OIL : Several Firms to Boost Their Spending in 1991
CHICAGO — Several major oil company executives said Monday that they will boost 1991 spending, a move that is in keeping with recent industry trends and is not influenced by the Middle East crisis.
The executives, in interviews at the annual meeting of the American Petroleum Institute, said they are basing their plans for modest increases in spending next year on expectations that oil prices will stabilize in the low $20s-per-barrel range once the crisis is resolved.
Such prices would be higher than before Iraq invaded Kuwait, but lower than they are now.
On Monday, crude oil for December delivery closed down $2.02 a barrel at $31.87 in trading on the New York Mercantile Exchange.
Although increased oil revenues have prompted some companies--including Unocal Corp. and Chevron Corp.--to speed up drilling plans, executives said their long-range strategies remained unaffected by the crisis, which has driven prices as high as $40 in recent months.
“This is a long-term business, and you don’t turn the money on because the oil price spikes,” said Lawrence G. Rawl, chairman of Exxon Corp.
Although spending plans vary from company to company, many of the executives said they would boost spending on exploration and production of oil, particularly overseas.
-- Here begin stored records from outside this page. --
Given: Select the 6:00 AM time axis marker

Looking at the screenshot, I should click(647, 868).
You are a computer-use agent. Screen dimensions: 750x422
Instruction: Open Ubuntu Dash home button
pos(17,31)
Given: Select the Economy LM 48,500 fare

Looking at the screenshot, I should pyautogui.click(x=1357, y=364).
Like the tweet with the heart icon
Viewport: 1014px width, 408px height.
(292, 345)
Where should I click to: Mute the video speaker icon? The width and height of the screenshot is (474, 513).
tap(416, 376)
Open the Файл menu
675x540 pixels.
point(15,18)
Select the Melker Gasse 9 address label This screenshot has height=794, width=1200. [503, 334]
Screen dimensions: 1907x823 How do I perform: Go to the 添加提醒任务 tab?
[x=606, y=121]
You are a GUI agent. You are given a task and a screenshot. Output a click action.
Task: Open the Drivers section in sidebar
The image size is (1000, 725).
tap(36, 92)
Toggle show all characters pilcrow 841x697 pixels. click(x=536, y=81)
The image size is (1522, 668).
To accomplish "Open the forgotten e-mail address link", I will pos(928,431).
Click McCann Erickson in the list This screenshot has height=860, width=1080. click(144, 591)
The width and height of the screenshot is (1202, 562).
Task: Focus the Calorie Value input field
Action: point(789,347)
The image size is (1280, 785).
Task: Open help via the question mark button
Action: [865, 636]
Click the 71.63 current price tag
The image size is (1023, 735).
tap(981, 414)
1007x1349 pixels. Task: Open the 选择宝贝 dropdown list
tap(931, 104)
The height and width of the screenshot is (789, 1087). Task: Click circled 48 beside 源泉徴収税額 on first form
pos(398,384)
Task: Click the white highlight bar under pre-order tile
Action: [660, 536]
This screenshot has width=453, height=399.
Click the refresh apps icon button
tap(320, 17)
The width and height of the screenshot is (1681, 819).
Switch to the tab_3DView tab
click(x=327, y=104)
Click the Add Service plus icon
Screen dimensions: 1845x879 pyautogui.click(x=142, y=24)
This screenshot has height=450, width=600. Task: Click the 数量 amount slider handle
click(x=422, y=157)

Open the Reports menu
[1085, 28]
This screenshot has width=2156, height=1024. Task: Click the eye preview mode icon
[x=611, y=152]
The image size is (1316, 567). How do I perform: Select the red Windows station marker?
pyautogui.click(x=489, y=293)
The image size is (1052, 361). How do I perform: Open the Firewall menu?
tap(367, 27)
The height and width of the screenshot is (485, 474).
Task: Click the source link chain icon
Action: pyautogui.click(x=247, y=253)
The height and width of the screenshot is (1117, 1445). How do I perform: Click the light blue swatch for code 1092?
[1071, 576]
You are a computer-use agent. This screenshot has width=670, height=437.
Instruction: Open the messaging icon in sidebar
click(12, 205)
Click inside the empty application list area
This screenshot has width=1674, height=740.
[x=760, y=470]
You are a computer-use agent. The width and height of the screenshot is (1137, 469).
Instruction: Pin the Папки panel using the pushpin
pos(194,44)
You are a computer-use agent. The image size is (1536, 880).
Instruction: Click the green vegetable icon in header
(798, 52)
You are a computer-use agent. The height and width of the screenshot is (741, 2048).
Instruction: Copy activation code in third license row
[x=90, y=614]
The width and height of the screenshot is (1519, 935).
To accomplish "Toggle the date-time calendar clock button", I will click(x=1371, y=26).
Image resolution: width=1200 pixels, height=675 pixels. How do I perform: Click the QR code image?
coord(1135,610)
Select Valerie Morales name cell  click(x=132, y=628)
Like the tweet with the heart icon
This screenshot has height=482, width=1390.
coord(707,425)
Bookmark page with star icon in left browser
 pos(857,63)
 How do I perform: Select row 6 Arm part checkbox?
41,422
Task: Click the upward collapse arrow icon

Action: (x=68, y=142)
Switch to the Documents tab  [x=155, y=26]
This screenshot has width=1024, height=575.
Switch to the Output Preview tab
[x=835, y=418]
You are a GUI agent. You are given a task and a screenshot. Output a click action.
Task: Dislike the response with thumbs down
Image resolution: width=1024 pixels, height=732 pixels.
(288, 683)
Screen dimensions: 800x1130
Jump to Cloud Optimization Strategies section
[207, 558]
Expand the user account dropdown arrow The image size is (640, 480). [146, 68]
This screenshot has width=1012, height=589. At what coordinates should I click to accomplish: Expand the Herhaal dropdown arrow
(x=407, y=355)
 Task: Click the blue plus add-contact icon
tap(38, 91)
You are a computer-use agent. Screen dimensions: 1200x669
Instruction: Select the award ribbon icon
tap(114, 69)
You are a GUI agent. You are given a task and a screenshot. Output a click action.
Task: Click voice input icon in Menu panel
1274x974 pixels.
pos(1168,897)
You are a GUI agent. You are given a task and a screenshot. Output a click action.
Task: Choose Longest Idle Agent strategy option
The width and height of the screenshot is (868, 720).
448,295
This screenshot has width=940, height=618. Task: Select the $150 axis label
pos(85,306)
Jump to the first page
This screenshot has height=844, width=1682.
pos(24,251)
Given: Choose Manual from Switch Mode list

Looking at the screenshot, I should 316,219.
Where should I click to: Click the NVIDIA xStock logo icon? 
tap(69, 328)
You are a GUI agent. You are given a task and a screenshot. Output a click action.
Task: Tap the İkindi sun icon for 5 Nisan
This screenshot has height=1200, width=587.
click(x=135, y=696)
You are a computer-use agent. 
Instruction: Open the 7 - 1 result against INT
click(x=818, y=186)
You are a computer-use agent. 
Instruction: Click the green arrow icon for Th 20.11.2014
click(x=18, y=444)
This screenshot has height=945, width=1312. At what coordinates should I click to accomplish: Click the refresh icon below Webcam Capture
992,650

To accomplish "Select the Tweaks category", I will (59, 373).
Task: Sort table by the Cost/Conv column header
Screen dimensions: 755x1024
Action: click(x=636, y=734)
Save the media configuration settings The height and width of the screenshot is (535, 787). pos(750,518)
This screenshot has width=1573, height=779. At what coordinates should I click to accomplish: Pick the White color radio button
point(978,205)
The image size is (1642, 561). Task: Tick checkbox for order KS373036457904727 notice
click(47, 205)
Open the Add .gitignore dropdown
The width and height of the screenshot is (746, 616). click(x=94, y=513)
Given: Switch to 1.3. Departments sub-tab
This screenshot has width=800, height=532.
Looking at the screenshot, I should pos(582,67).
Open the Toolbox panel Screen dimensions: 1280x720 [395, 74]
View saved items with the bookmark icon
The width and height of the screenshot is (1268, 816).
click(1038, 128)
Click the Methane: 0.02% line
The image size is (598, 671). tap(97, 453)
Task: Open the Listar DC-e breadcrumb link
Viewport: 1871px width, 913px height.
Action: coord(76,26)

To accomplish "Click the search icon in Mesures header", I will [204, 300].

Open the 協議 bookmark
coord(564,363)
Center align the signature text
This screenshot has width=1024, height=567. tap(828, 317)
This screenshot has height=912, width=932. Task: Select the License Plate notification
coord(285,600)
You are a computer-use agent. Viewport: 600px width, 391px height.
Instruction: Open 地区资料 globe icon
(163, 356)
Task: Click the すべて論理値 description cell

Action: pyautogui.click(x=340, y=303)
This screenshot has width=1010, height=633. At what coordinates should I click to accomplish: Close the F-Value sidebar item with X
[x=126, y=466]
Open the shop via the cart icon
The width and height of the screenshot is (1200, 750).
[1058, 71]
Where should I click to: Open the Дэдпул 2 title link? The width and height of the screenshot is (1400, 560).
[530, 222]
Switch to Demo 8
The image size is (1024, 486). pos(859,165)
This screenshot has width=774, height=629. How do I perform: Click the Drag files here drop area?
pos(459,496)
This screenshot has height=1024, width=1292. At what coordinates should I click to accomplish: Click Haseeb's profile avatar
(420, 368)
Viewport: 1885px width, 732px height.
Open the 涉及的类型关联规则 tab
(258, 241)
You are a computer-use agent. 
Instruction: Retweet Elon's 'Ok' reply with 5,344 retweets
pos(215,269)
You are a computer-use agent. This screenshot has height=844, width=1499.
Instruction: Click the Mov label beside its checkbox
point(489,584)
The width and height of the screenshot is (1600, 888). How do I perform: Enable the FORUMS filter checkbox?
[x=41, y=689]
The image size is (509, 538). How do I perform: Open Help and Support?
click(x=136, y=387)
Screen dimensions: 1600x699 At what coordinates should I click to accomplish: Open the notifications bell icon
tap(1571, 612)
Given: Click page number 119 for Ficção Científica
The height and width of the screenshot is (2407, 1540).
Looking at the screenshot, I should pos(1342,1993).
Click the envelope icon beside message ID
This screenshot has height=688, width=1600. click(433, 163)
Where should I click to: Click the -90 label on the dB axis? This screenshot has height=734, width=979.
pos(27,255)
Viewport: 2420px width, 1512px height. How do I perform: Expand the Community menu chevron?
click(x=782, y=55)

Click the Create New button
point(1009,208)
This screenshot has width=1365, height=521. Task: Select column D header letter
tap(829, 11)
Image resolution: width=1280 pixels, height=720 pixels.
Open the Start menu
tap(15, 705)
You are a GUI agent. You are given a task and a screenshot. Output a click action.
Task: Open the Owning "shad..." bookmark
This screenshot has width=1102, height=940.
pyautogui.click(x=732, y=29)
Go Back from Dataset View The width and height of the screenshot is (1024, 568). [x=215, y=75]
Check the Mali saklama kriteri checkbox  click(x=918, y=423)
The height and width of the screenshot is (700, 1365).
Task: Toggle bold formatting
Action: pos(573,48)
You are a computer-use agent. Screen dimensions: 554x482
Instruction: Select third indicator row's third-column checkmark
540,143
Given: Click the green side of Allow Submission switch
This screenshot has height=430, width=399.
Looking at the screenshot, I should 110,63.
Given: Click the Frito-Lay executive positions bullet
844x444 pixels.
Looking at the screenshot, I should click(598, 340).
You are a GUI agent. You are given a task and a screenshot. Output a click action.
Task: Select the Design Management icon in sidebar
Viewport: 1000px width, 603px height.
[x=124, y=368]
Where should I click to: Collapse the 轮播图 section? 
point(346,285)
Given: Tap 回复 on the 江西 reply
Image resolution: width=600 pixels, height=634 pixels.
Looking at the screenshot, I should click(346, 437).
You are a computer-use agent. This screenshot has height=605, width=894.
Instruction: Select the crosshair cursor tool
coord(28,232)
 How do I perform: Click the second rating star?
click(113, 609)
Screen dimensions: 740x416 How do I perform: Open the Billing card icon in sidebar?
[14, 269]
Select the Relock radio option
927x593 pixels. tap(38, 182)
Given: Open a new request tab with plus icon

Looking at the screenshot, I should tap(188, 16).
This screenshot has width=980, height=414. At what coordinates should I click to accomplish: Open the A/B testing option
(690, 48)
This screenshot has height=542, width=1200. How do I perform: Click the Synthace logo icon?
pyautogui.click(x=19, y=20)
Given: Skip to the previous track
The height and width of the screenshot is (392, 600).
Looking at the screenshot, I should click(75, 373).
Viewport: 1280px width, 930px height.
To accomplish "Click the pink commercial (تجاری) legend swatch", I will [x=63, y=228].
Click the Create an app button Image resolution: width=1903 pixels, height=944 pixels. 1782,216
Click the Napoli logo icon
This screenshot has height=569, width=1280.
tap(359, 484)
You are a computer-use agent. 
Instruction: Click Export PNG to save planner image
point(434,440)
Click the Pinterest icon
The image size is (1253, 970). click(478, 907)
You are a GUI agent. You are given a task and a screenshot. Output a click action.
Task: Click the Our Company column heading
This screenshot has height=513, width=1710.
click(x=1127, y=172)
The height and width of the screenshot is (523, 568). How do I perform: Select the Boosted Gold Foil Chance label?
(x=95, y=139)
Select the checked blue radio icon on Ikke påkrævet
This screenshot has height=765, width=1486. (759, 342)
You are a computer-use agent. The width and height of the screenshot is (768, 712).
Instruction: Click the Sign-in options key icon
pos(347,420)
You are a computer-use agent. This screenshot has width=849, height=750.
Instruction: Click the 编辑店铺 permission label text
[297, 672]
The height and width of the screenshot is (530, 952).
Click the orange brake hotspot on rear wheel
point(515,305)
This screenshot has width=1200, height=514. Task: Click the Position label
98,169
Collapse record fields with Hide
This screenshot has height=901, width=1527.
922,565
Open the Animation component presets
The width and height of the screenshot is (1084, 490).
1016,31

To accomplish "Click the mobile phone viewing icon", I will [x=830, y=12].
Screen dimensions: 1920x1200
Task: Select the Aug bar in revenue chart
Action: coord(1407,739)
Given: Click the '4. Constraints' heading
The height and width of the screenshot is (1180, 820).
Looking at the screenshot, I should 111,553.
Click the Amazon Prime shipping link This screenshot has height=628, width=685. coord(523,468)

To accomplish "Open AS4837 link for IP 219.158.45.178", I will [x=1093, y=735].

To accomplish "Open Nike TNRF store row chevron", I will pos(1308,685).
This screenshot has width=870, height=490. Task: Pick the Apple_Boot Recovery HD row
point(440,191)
In refining and marketing, there is a complicating factor as oil companies prepare their 1991 budgets: the unknown costs of retrofitting refineries to meet requirements of the proposed federal clean air act.
Rawl said Exxon, the nation’s largest oil company, would probably spend a little more than the $8.3 billion it expects to spend in 1990.
Exxon plans few changes in its current allocations, with about 20% to 25% of the budget going to refining and marketing, 10% to chemicals and the rest to exploration and production. About 65% of Exxon’s exploration and production budget is spent overseas, the rest in the United States.
As for the effects that the clean air act might have on spending, he said Exxon had not placed a figure on it--”but it’s going to cost a lot.”
No. 2 Mobil Corp. will spend more than $6 billion in 1990, considerably higher than before, said Chairman Allen E. Murray, who also is API’s board chairman.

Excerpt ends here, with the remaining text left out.